Seorang
pria yang bertamu ke rumah Sang Guru tertegun keheranan. Dia melihat Sang Guru
sedang sibuk bekerja; ia mengangkuti air dengan ember dan menyikat lantai
rumahnya keras-keras. Keringatnya bercucuran deras. Menyaksikan keganjilan ini
orang itu bertanya, “Apa yang sedang Anda lakukan?”
Sang
Guru menjawab, “Tadi saya kedatangan serombongan tamu yang meminta nasihat.

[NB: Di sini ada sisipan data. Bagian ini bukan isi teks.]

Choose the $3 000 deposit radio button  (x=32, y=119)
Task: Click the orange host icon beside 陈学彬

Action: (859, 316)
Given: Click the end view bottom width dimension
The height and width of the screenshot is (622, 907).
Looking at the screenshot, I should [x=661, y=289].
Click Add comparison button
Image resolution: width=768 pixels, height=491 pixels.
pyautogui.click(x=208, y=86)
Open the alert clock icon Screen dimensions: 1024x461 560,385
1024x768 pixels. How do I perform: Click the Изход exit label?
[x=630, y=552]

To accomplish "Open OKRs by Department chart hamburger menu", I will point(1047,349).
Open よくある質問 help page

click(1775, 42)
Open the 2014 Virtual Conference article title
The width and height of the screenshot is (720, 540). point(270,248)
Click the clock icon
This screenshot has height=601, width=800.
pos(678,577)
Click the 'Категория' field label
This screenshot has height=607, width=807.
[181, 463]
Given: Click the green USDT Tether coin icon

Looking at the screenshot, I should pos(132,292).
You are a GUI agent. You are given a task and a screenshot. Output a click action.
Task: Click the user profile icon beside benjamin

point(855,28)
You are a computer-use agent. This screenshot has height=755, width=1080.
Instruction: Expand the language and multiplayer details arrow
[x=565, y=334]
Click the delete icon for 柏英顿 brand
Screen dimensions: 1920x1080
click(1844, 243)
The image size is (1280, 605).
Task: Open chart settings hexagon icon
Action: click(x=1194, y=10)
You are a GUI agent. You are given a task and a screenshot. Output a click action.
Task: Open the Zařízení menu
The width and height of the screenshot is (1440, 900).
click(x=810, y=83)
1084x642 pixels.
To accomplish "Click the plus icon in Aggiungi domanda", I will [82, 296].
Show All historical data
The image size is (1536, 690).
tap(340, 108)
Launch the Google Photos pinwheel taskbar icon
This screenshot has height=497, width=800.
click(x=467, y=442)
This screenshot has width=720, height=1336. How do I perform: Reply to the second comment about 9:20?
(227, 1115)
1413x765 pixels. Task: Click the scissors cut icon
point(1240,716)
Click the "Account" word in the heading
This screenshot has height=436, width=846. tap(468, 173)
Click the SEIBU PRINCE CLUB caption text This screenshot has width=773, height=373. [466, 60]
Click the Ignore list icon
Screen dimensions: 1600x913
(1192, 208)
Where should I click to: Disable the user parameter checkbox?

Saya memberikan banyak nasihat yang bermanfaat bagi mereka.
Mereka
pun tampak puas sekali. Namun, setelah mereka pulang tiba-tiba saya merasa
menjadi orang yang hebat. Kesombongan saya mulai bermunculan. Karena itu, saya
melakukan ini untuk membunuh perasaan sombong saya.”
Sombong
adalah penyakit yang sering menghinggapi kita semua, yang benih-benihnya
terlalu kerap muncul tanpa kita sadari. Di tingkat terbawah, sombong disebabkan
oleh faktor materi. Kita merasa lebih kaya, lebih rupawan, dan lebih terhormat
daripada orang lain.
Di
tingkat kedua, sombong disebabkan oleh faktor kecerdasan. Kita merasa lebih
pintar, lebih kompeten, dan lebih berwawasan dibandingkan orang lain.
Di
tingkat ketiga, sombong disebabkan oleh faktor kebaikan. Kita sering menganggap
diri kita lebih bermoral, lebih pemurah, dan lebih tulus dibandingkan dengan
orang lain.
Yang
menarik, semakin tinggi tingkat kesombongan, semakin sulit pula kita
mendeteksinya. Sombong karena materi sangat mudah terlihat, namun sombong
karena pengetahuan, apalagi sombong karena kebaikan, sulit terdeteksi karena
seringkali hanya berbentuk benih-benih halus di dalam batin kita.
Akar
dari kesombongan ini adalah ego yang berlebihan. Pada tataran yang lumrah, ego
menampilkan dirinya dalam bentuk harga diri (self-esteem) dan kepercayaan diri
(self-confidence) . Akan tetapi, begitu kedua hal ini berubah menjadi
kebanggaan (pride), Anda sudah berada sangat dekat dengan kesombongan. Batas
antara bangga dan sombong tidaklah terlalu jelas.
Kita
sebenarnya terdiri dari dua kutub, yaitu ego di satu kutub dan kesadaran sejati
di lain kutub. Pada saat terlahir ke dunia, kita dalam keadaan telanjang dan
tak punya apa-apa. Akan tetapi, seiring dengan waktu, kita mulai memupuk
berbagai keinginan, lebih dari sekadar yang kita butuhkan dalam hidup. Keenam
indra kita selalu mengatakan bahwa kita memerlukan lebih banyak lagi.
Perjalanan
hidup cenderung menggiring kita menuju kutub ego. Ilusi ego inilah yang memperkenalkan kita kepada dualisme ketamakan (ekstrem suka) dan kebencian
(ekstrem tidak suka). Inilah akar dari segala permasalahan.
Perjuangan
melawan kesombongan merupakan perjuangan menuju kesadaran sejati. Untuk bisa
melawan kesombongan dengan segala bentuknya, ada dua perubahan paradigma yang
perlu kita lakukan. Pertama, kita perlu menyadari bahwa pada hakikatnya kita
bukanlah makhluk fisik, tetapi makhluk spiritual. Kesejatian kita adalah
spiritualitas, sementara tubuh fisik hanyalah sarana untuk hidup di dunia. Kita
lahir dengan tangan kosong, dan (ingat!) kita pun akan mati dengan tangan
kosong.
Pandangan
seperti ini akan membuat kita melihat semua makhluk dalam kesetaraan universal.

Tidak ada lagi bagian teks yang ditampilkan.